## Exercise details
Beginning at the line containing "Screen dimensions: 1397x457", output every line to the end of the data below exactly as it appears.

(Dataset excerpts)

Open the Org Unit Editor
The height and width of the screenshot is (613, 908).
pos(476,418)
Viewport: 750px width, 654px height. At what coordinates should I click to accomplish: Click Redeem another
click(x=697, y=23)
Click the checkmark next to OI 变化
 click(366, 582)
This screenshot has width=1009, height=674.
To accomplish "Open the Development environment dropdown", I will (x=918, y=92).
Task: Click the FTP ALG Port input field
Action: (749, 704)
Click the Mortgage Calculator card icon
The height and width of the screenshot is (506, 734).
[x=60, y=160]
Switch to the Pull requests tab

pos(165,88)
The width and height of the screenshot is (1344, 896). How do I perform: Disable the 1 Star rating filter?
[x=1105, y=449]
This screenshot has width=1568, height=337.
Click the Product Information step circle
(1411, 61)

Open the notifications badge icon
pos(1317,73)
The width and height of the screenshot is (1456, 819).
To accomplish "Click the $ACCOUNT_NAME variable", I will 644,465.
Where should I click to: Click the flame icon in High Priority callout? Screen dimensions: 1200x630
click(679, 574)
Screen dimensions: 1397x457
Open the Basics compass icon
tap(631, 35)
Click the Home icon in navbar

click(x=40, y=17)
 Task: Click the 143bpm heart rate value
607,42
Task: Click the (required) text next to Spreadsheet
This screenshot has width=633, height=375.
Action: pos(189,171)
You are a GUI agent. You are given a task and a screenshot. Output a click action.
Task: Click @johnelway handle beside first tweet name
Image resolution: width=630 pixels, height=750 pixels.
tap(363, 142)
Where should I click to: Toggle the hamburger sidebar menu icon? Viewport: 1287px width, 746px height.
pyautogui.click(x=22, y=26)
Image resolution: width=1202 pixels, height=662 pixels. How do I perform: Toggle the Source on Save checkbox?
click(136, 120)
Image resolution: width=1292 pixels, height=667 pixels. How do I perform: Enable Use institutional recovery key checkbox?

## Answer to the exercise
Screen dimensions: 1397x457
Open the Basics compass icon
tap(631, 35)
Click the Home icon in navbar

click(x=40, y=17)
 Task: Click the 143bpm heart rate value
607,42
Task: Click the (required) text next to Spreadsheet
This screenshot has width=633, height=375.
Action: pos(189,171)
You are a GUI agent. You are given a task and a screenshot. Output a click action.
Task: Click @johnelway handle beside first tweet name
Image resolution: width=630 pixels, height=750 pixels.
tap(363, 142)
Where should I click to: Toggle the hamburger sidebar menu icon? Viewport: 1287px width, 746px height.
pyautogui.click(x=22, y=26)
Image resolution: width=1202 pixels, height=662 pixels. How do I perform: Toggle the Source on Save checkbox?
click(136, 120)
Image resolution: width=1292 pixels, height=667 pixels. How do I perform: Enable Use institutional recovery key checkbox?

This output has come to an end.